A method is provided of identifying feature saliency in a sequence of images. The method comprises extracting a corresponding feature from first and second images in the sequence, calculating an actual motion of the feature, calculating a predicted motion of the feature when identifying the feature saliency as a function of the difference between the actual and predicted motion.

Description

A METHOD OF IDENTIFYING A MEASURE OF FEATURE SALIENCY IN A
SEQUENCE OF IMAGES
FIELD OF THE INVENTION
This invention relates to the field of video processing. Particularly, the present invention is related to a method and an apparatus for creating the temporal saliency map of a sequence of video frames.
BACKGROUND OF INVENTION
It is well known that the Human Visual System (HVS) has the ability to capture a vast amount of visual information but only a fraction of this reaches higher levels of processing in the brain. This is due to human's remarkable ability to focus its attention only to the parts of the image that are more "interesting" (or more salient) than the other parts without requiring any attentional effort. These points (or features) of the image that attract the human attention are called salient points. Initial research was focused on spatial saliency, the detection of salient points in a still image. Recently some work uses temporal (i.e. changes in time) as well as spatial information to derive the salient points using the so-called spatiotemporal saliency models. From such a map (known as saliency map), regions of significance can be identified.
However, the existing work on temporal saliency detection is based on a direct extension of the spatial saliency detection model to the time domain or on the concept of motion contrast. Using the idea of motion contrast, temporal salient points are those points (or features) that exhibit motion that is different from the average motion in the image or from the motion in the point's neighbourhood. These existing methods for deriving the spatiotemporal saliency map are still founded mostly on spatial properties of features and do not fully exploit the available time domain information. Nor do they emulate sufficiently the way that the HVS handles the temporal information.
SUMMARY OF INVENTION
The invention is set out in the claims. The invention allows for determining the saliency regions in a sequence of video frames based on both spatial and temporal information in the video sequence. Because the provision of steps such as 1) the processing of spatial information of individual frames in order to extract a plurality of features; 2) a collection of processing modules that provide predictions on the motion of each of the said features in future frames; 3) a set of combining modules that determine the degree of saliency of the said features based on the degree of unpredictability of the motions of the said features, and/or by selecting different types of prediction modules, the present invention can be applied to different application domains with different saliency characteristics.

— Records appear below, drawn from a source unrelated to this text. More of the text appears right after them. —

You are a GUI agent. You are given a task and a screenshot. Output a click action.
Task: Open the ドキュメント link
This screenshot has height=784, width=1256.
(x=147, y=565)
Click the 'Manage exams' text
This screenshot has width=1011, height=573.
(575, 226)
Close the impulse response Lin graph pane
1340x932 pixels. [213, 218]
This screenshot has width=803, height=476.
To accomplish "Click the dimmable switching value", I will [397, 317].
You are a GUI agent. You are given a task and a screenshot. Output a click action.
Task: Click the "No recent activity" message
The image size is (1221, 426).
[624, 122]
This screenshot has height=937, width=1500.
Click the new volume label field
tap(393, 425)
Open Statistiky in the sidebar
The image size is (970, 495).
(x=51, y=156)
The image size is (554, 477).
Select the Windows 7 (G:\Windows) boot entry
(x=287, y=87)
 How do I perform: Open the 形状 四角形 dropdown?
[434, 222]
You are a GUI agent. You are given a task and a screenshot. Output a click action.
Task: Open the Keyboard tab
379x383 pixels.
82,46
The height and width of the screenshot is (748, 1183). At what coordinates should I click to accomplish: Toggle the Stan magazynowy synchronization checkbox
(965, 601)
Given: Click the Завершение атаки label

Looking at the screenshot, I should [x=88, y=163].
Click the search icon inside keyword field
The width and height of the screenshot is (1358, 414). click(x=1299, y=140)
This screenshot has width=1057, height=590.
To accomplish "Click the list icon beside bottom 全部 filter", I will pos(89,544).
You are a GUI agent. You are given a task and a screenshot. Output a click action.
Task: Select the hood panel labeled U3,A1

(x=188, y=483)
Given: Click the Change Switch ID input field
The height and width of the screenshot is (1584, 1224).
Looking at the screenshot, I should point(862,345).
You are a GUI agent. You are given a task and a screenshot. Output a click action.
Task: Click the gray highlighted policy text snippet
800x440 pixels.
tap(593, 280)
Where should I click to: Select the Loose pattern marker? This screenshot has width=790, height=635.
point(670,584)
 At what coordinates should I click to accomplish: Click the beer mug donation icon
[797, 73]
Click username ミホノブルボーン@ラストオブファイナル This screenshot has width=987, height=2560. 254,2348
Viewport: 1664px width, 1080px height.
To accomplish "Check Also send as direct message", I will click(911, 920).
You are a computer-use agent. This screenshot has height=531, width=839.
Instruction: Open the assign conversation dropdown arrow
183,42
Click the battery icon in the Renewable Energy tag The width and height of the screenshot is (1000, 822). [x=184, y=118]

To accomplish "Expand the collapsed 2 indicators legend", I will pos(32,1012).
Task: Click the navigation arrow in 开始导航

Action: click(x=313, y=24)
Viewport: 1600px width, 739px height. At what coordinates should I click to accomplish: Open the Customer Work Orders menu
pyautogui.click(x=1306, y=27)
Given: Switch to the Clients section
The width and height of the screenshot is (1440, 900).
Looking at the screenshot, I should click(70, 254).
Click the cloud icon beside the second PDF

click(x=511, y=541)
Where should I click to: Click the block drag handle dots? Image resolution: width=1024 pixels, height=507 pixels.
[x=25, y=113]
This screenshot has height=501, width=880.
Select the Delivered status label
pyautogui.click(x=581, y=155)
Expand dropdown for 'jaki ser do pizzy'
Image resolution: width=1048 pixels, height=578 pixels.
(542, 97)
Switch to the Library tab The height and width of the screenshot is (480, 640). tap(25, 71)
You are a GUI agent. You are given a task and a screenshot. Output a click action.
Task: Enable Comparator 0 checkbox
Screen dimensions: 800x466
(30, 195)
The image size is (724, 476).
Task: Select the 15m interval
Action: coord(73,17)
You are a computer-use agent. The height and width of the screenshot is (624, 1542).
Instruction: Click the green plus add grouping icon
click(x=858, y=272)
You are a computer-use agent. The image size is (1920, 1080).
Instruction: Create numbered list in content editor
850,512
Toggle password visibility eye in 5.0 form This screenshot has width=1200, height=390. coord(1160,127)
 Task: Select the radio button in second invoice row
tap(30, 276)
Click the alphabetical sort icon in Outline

By changing the parameters in the prediction modules in a time varying fashion, the present invention can be used to adapt to changing conditions.
The present invention provides a new way of exploiting both the spatial and temporal information of such feature points and presents a general framework for creating temporal saliency map that is both flexible (i.e. coping with different applications) and adaptable (i.e. adapting to timing varying environment).
Applications for the present invention include, but are not limited to, the field of communications where the non-salient parts of the image can be compressed more heavily than the salient parts, the field of computer graphics applications where high- fidelity selective rendering can be achieved based on the output of the saliency model, in video quality estimation, and in the field of intelligent surveillance systems where only the vital regions are processed or recorded, thus saving both processing time and storage.
BRIEF DESCRIPTION OF THE DRAWINGS
The present invention will be understood more fully from the detailed description given below and from the accompanying drawings of the preferred embodiments of the invention, which, however, should not be taken to limit the invention to the specific embodiments, but are for explanation and understanding only.
Figure 1 is a diagram that shows an overview of the system. Figure 2 is a diagram showing the architecture of the system. Figure 3 is a diagram showing one embodiment of the invention
Overview
Figure 1 depicts aspects of the present approach. The input to the system is the pixel data from a frame of the video sequence (101). Features such as corners, lines and defined shapes are extracted from the image frame in (102). The coordinates of the features are stored and are compared with the coordinates of the respective features from one or more previous frames to determine the actual motion of each feature in (103). The result is the calculated motion. A predictor is used to predict the motion of each feature in (104). This is carried out from one or more preceding frames in which the feature is identified and its future motion predicted using a model, for example, assuming a predetermined motion behaviour such as linear motion. The actual and the predicted motions are compared and their differences computed using a distance measure (105) to produce a numerical value that represent the degree of saliency for each feature (106). If the degree of saliency is larger than a predetermined or computed threshold, the feature is deemed salient (i.e. significant), otherwise it is deemed non-salient (i.e. not significant). In this way, the degree of saliency is a function of the difference between the predicted and the actual feature motion.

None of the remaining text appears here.